O SUMIÇO DO MUNDO - Capítulo 3

O mistério visto do outro lado
Zarpando para o desconhecido

ACONTECEU NO CAPÍTULO 2:

Se uma porção de 384 km2 do território nacional desapareceu sem afundar ou explodir, sem deixar vestígio algum, ela poderia ter sido desintegrada por terroristas de posse de uma nova arma secreta. Ou teria sido uma formidável demonstração do poder divino? Contrariado com a corrupção e a dissolução dos nossos costumes, Ele teria feito sumir Ilhabela como um aviso de que o Fim do Mundo se aproxima. De qualquer modo, uma comissão de alto nível e os mais notáveis cientistas tentam explicar o fenômeno enquanto escafandristas esquadrinham o fundo do mar e apenas verificam que os cabos que levavam energia e telefone à ilha tinham sido rompidos com violência.

Vinte e seis dias depois do dia fatídico, uma das balsas da Ilhabela é descoberta à deriva, longe da costa de Santa Catarina, sem vivos nem mortos à bordo.


PARA LER A ÍNTEGRA DO CAPÍTULO 2, CLIQUE AQUI.

O mistério visto do outro lado

Na noite daquela quinta-feira, 9 de agosto, a morena Selene (19) tinha concordado em sair com Gesualdo. Seria a primeira vez. Ele ia telefonar para Gesuína, sua mãe, avisando que chegaria mais tarde para o jantar, quando soube da suspensão dos serviços de travessia do canal.
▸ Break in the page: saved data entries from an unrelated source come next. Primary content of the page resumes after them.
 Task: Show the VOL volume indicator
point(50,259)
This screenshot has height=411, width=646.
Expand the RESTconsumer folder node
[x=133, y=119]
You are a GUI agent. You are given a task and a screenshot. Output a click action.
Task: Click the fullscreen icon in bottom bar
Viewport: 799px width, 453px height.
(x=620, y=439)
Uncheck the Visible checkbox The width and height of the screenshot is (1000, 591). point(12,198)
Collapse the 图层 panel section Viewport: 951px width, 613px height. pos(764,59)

Ligo depois, pensou. Pegou a bicicleta e foi esperar a moça na saída do Hotel Porto Pacuíba, onde ela trabalhava como copeira. Selene o fez entrar e, sob o olhar benevolente de Bel, a gerente, lhe serviu um bom prato de sopa na cozinha. Depois os dois foram andando em direção à praia do Siriuba. Sentaram-se na beirada do deck de um bar que só abria nos fins de semana. Fazia frio, aconchegaram-se; timidamente ele procurou a mão dela, ela encostou a cabeça no ombro dele, falavam com doçura de coisas sem importância. De repente ele olhou para o relógio:

— Mais de onze horas! Minha mãe está me esperando, preciso avisar!
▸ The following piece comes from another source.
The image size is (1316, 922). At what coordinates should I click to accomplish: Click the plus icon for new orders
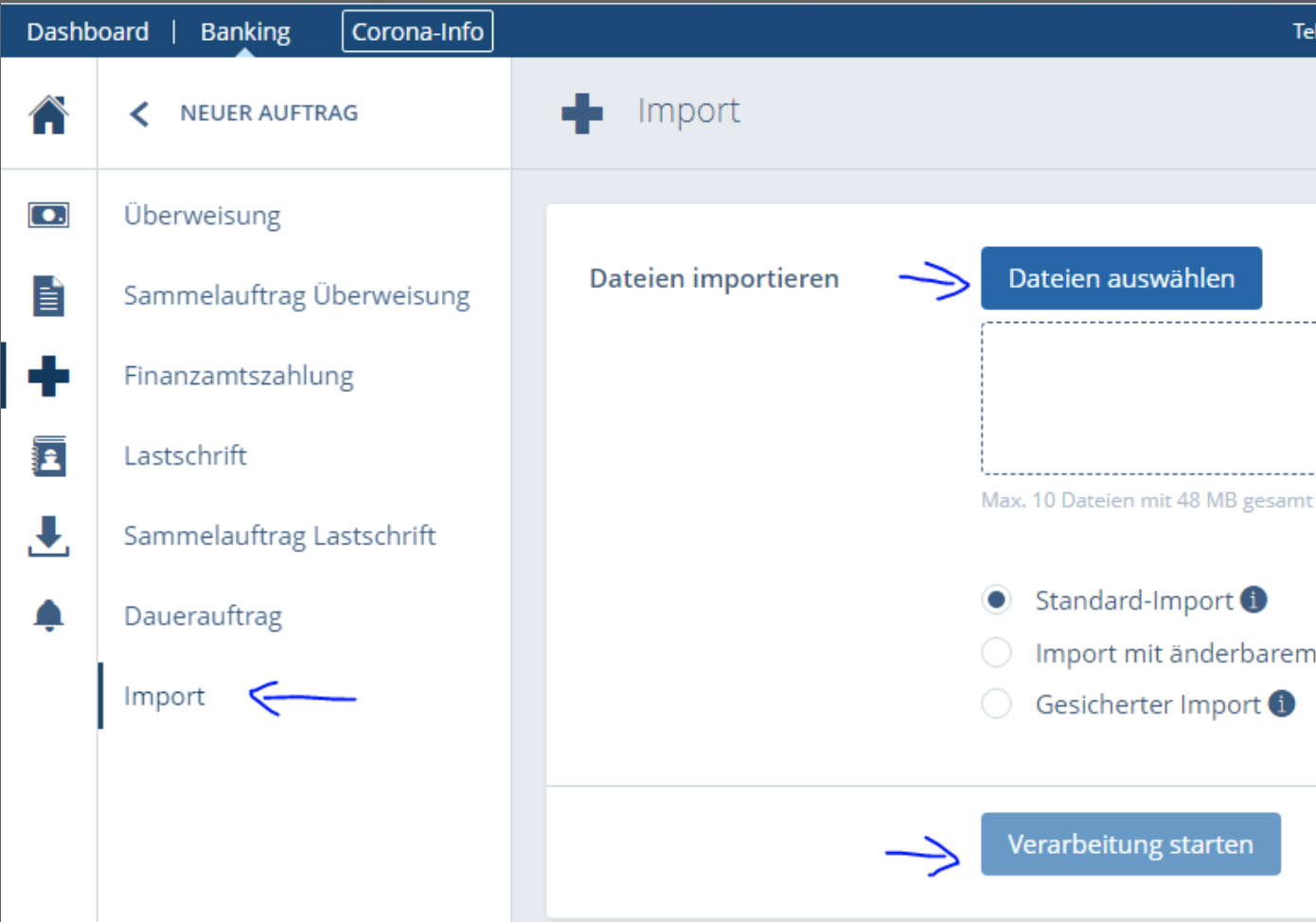[x=48, y=376]
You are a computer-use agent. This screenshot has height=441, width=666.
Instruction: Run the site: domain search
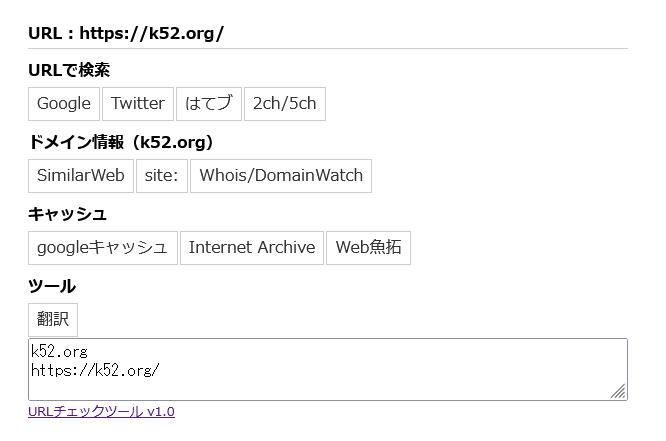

Pensou numa desculpa e ligou no celular:

— Mamãe, a cerração não tem cara de passar logo, vou ter que ficar na ilha. Não se preocupe, estou com um colega, vou dormir na casa dele, assim chego no serviço logo cedo... Sim, sim, jantei uma sop/

A ligação caiu. Enquanto ele tentava discar de novo, Selene perguntou:

— Você vai dormir com quem?! Comigo é que não, já vou levar bronca por chegar tarde em casa!

Nesse instante ouviram um estalo e todas as luzes se apagaram. Só os faróis dos raros carros que passavam cortavam a escuridão. Felizmente a bicicleta de Gesualdo tinha farolete. Foram buscá-la e ele acompanhou Selene até em casa, na Ponta Azeda, 2 km adiante. No caminho, ele comentou:

— Na hora do apagão, senti o chão tremer um pouco. Você sentiu, Leninha? – ele já se permitia a intimidade de abreviar carinhosamente o nome dela.
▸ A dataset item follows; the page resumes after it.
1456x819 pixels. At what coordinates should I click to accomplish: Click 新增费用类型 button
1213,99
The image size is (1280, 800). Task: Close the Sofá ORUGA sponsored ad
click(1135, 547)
— Não senti nada, Gê. Só um susto.

Na volta, Gê parou no mirante que existe logo depois do Saco de Indaiá, no alto de uma curva. De lá, em dia claro, descortina-se uma vista da Vila e das praias do lado sul, com o iate clube em primeiro plano. Gê não conseguiu enxergar nada, a ilha estava mergulhada em vapor e trevas. Pensou que, afinal, não mentira para a mãe, com aquela neblina as balsas deviam ficar paradas. Continuou pedalando. Ao passar pela praia da Vila, viu uma claridade difusa sobre o mar, uma luz incerta que aumentava e diminuía conforme a flutuação da cerração. Daquele ponto vinham, algo amortecidos, um bruaá de festa e os acordes de uma canção de Julio Iglesias. Como de costume, devia estar ancorado naquele lugar um transatlântico da Linha C.

Gesualdo chegou ao posto de gasolina em que trabalhava, no bairro do Perequê. Acordou o guarda que lhe abriu o depósito. Lá havia um colchonete que ele desenrolou e estendeu no chão para dormir. Foi despertado logo cedo pelo barulho de uma agitação incomum na rua. Era gente discutindo em voz alta, eram carros acelerando a caminho do porto, como se estivessem fugindo de alguma coisa. Notou que o céu estava limpo, sem sombra de neblina, e que a eletricidade ainda não tinha voltado.

— Sem energia as bombas não funcionam – disse ao guarda – Vou até o porto ver o que acontece.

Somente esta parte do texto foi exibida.